Aider les enfants avec leurs émotions

Ce n’est pas parce qu’ils sont petits que nos enfants ne ressentent pas de grosses émotions. Oh que non! On a toutes déjà fait face à de petites crises, des babines qui se retroussent, une «lippe», des gros sanglots, une fameuse crise du bacon, de la bouderie, des cris suraigus, du piochage, une surexcitation, etc. Les manifestations des émotions des enfants sont nombreuses et ne suivent aucun modèle. Plus ils sont petits, plus ils réagissent n’importe comment. Et c’est normal; ils ne comprennent pas ce qui leur arrivent. On a beau comprendre tout cela comme parents, il reste que souvent  nos nerfs en sont durement éprouvés!

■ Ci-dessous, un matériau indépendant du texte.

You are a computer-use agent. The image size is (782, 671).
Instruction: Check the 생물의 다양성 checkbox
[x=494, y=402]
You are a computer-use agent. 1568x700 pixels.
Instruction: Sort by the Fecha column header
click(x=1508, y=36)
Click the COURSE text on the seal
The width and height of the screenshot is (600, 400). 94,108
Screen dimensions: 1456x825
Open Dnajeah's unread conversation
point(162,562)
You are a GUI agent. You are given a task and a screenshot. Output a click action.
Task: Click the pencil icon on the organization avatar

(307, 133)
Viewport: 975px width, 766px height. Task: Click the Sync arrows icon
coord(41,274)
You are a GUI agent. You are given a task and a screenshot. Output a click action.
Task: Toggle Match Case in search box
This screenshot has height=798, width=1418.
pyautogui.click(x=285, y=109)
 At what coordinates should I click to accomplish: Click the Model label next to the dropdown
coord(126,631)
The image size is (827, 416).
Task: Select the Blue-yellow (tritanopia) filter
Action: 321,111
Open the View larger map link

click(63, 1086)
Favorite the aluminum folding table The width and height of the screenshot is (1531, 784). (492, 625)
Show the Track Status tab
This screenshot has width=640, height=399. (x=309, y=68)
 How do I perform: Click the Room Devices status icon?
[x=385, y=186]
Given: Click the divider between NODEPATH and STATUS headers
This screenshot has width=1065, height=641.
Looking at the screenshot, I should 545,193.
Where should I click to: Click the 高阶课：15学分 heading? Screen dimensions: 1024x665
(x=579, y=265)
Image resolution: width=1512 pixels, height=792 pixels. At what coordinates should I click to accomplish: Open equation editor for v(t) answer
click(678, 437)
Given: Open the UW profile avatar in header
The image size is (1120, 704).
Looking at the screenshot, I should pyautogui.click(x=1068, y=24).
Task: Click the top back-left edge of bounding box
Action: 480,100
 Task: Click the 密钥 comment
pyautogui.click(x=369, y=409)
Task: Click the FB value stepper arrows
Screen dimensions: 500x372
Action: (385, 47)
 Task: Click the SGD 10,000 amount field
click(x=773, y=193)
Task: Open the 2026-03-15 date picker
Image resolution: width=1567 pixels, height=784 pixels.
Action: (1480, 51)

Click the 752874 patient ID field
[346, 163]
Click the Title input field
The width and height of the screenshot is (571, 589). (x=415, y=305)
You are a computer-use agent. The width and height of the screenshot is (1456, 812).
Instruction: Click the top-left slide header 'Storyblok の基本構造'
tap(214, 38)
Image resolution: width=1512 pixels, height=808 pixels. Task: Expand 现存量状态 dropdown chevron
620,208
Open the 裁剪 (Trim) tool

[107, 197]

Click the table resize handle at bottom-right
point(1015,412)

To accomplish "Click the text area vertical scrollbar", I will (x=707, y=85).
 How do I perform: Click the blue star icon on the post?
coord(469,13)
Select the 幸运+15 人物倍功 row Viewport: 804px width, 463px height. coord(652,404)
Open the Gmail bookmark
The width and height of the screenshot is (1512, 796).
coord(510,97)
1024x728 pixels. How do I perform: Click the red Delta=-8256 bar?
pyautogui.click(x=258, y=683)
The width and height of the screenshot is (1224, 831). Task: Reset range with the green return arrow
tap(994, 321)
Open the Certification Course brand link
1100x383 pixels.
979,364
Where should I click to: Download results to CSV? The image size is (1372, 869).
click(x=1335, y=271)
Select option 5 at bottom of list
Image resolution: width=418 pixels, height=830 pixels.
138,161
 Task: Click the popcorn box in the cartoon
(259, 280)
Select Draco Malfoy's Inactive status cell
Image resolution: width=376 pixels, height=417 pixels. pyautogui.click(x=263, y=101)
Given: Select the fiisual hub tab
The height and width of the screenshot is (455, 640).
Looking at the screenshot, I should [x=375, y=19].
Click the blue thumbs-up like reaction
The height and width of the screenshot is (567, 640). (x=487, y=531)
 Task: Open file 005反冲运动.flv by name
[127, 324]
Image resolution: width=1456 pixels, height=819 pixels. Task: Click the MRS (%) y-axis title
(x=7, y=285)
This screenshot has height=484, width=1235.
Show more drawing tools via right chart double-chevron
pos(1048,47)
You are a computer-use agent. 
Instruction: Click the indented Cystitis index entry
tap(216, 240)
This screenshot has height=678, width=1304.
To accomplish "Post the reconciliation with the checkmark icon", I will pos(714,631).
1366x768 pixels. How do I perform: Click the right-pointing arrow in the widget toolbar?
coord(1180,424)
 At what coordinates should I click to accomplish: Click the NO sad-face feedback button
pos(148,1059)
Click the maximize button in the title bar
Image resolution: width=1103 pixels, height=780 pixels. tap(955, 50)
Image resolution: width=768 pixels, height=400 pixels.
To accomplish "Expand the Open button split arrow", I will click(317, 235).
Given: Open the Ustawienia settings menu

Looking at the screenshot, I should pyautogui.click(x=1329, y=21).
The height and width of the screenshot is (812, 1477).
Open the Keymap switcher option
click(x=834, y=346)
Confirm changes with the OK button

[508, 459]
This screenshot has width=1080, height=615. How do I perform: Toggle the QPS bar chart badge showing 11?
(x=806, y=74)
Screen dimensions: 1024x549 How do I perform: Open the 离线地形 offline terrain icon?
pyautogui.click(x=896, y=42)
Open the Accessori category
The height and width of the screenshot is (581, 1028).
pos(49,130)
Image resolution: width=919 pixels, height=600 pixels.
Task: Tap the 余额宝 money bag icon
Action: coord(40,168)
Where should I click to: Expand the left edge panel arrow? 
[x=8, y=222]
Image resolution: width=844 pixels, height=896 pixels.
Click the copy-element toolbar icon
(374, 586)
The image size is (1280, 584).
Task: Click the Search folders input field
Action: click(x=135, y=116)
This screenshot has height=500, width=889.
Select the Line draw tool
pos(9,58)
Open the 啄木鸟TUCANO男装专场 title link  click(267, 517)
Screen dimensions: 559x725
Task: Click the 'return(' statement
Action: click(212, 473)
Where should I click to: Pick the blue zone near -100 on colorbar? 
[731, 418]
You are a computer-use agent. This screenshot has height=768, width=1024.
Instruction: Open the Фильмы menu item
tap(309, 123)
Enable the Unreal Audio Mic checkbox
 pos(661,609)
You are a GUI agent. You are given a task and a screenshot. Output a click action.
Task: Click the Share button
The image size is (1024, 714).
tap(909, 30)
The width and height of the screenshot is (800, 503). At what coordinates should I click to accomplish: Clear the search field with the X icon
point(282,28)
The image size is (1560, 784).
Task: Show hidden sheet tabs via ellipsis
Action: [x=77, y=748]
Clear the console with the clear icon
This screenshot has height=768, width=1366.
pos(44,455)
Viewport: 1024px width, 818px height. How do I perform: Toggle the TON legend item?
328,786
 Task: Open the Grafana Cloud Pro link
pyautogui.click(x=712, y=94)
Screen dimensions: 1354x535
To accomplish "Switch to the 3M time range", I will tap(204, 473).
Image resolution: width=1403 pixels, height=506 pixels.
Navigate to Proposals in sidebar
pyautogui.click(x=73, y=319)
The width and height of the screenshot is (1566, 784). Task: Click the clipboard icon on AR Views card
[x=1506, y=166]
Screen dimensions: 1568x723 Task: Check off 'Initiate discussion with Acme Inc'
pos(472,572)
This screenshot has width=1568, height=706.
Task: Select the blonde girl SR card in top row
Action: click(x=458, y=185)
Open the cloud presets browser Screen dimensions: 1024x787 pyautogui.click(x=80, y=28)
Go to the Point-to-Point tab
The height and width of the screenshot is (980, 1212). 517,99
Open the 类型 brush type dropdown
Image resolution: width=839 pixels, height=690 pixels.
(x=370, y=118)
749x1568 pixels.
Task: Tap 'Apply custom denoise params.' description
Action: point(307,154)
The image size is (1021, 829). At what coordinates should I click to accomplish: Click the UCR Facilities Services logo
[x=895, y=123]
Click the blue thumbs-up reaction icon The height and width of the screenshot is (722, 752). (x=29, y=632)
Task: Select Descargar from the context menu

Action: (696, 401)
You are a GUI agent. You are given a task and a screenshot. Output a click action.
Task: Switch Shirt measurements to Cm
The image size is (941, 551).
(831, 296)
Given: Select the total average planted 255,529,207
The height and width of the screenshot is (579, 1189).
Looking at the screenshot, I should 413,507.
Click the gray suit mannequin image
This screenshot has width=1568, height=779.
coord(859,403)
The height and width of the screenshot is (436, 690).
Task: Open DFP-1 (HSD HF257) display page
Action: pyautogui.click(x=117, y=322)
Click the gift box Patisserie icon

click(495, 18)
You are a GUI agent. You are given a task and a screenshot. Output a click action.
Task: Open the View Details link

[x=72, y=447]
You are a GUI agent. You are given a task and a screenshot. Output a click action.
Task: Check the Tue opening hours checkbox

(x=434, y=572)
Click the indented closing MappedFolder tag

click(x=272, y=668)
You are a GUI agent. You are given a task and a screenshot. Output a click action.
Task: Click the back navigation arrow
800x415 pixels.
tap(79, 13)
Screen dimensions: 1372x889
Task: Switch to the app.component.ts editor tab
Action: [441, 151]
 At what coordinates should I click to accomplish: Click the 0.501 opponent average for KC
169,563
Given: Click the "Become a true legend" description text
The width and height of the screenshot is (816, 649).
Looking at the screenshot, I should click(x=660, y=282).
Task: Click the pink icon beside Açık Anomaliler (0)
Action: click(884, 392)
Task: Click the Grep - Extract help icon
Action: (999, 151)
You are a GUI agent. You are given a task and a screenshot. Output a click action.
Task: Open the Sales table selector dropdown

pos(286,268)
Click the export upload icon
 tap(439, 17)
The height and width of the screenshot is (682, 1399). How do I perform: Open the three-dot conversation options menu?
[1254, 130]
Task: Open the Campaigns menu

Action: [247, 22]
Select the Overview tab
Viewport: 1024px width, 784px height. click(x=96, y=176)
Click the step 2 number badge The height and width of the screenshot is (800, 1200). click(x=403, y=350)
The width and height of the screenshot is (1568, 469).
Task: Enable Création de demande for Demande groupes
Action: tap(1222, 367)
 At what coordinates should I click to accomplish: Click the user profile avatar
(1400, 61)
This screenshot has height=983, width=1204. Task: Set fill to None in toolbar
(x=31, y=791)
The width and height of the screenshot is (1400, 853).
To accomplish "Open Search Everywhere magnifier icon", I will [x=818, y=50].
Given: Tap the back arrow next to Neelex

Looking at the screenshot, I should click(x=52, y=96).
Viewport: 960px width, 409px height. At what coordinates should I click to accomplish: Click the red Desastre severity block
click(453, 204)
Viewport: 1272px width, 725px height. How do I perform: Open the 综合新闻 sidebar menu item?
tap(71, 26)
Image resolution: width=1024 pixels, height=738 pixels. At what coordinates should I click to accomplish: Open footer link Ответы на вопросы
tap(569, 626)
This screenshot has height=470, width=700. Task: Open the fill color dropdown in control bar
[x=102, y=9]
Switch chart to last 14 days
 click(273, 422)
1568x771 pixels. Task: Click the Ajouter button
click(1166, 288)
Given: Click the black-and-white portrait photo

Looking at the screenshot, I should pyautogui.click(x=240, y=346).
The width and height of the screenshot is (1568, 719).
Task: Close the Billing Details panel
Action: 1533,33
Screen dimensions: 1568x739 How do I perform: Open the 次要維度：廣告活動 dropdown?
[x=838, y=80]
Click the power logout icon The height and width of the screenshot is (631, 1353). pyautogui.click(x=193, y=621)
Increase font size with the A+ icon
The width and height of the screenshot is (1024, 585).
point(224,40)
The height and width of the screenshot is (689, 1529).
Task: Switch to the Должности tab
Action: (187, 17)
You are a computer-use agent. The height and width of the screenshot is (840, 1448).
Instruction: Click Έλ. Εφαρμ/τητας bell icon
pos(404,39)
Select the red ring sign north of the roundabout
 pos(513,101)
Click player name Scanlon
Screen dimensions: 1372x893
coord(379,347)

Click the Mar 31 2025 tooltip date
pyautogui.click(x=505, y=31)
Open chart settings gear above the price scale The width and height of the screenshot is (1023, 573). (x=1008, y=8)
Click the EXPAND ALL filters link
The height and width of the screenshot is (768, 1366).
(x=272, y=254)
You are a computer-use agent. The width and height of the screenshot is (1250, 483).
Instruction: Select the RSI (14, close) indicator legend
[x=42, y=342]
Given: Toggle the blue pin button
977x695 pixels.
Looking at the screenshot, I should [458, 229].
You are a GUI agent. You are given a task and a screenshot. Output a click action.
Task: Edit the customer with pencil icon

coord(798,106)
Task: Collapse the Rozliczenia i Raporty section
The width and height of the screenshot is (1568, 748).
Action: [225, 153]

Donc, gérer ses émotions, c’est un apprentissage pour les enfants. Ça ne se fait pas tout seul, on doit les aider.  Il faut leur apprendre à vivre leurs émotions – ne pas en avoir honte, ni les refouler ou les ignorer!  –  et ensuite à les exprimer et les canaliser sainement.  Voici quelques pistes pour amener mes enfants  à mieux vivre avec le lot d’émotions qui les traversent.

Nommer les émotions

Pour un enfant, ce n’est pas évident de comprendre ce qui se passe en lui et on doit lui apprendre tout un vocabulaire relié aux émotions : peine, déception, colère, jalousie, envie, etc. On lui apprend les différences entre chaque émotion. Pour l’aider, quand on regarde un film ou on lit un livre, on est attentif aux émotions vécues par les personnages.  Ainsi, il sera capable de mettre un mot sur ce qu’il ressent. On peut utiliser aussi une roue des émotions ou encore des pictogrammes pour aider les enfants à cibler l’émotion qu’ils ressentent.

Graduer l’intensité

Avec les enfants, bien souvent n’importe quelle petite difficulté peut prendre l’air d’un drame mondial. Les émotions sont toujours au maximum! Dans le tapis les cris et les pleurs! Il faut apprendre aux enfants à ne pas tout vivre comme une crise majeure et c’est à nous de modérer le tout.

Ralentir les excès

Ma fille quand elle est trop excitée, agitée, souvent influencée par d’autres enfants, entraînée dans un tourbillon d’émotions – plaisantes, mais éreintantes pour moi! – elle devient sur-excité. Une coche de trop! Pour pallier le tout,  on a mis au point une petite entente simple entre nous. Quand elle déborde trop, je lui dis de surveiller son indicateur de vitesse intérieur. Elle sait qu’elle en fait trop! Elle doit se calmer. On a fait un parallèle entre les excès de vitesse et les excès émotionnels. On peut faire de la vitesse sur l’autoroute, mais on doit vivre avec les conséquences si un policier nous arrête pour nous donner une contravention. Moi, je fais la policière gentille qui lui dit simplement «ralentit». Par contre, si elle continue, je sévis. Elle le sait. Mais cette méthode permet qu’en lui disant simplement «Miss, tu fais un peu de vitesse», elle comprend tout de suite et je ne la punis pas «publiquement». C’est un code entre nous. Ça me convient, ça lui convient. Le message est clair.

Faire des mises au point. Chaque soir, au souper ou avant le dodo, je demande aux enfants de petites questions comme «Qu’est-ce qui t’a rendu heureux aujourd’hui?», «Est-ce que quelque chose t’a fait de la peine?», etc. Je saute aussi sur toutes les occasions saisies à la volée pour leur demander de se mettre dans la peau de quelqu’un d’autre (une situation qu’on voit au parc, une chicane entre amis, un truc à la télé, etc.) et me dire comment ils se sentiraient à la place de l’autre personne.